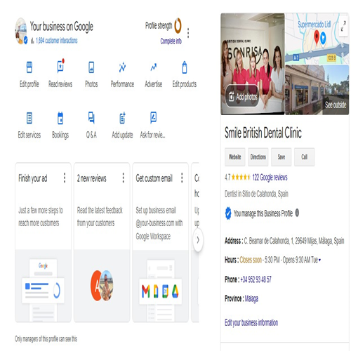Click the Profile strength progress ring
This screenshot has height=351, width=351.
(178, 25)
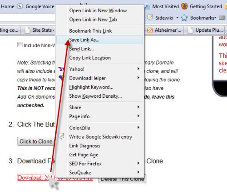Click the Most Visited bookmark icon
227x195 pixels.
click(147, 6)
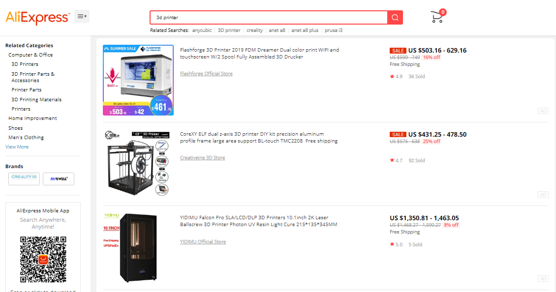Open the Flashforge Dreamer product thumbnail
The image size is (556, 292).
point(138,80)
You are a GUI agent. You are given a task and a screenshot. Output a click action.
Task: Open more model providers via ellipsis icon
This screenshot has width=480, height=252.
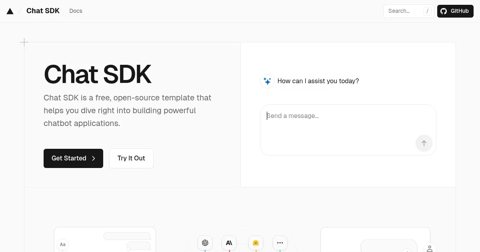pyautogui.click(x=280, y=242)
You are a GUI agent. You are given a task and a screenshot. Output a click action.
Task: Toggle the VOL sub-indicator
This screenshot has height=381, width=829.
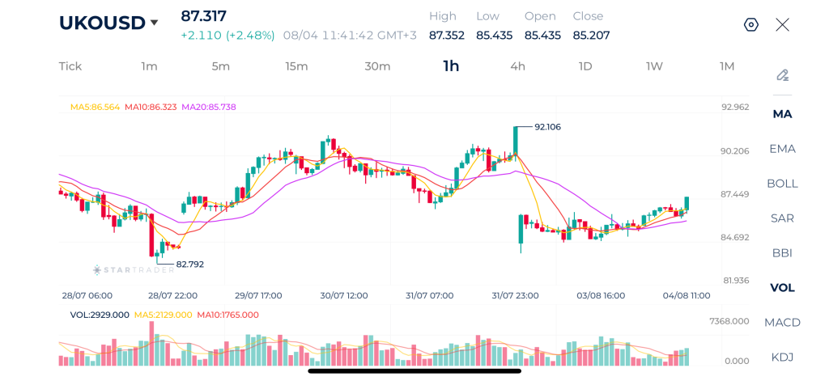[783, 287]
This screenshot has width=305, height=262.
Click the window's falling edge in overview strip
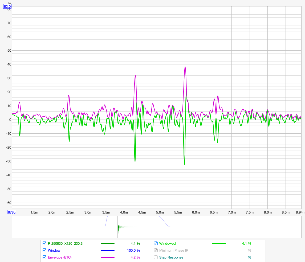(x=164, y=221)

**YOUR TASK:**
Reproduce nothing but the lines that run from the line containing "This screenshot has width=305, height=262." through the last line of the records, inclusive. Omit the pictures.

**RESPONSE FOR THIS EXERCISE:**
This screenshot has width=305, height=262.
Click the window's falling edge in overview strip
(x=164, y=221)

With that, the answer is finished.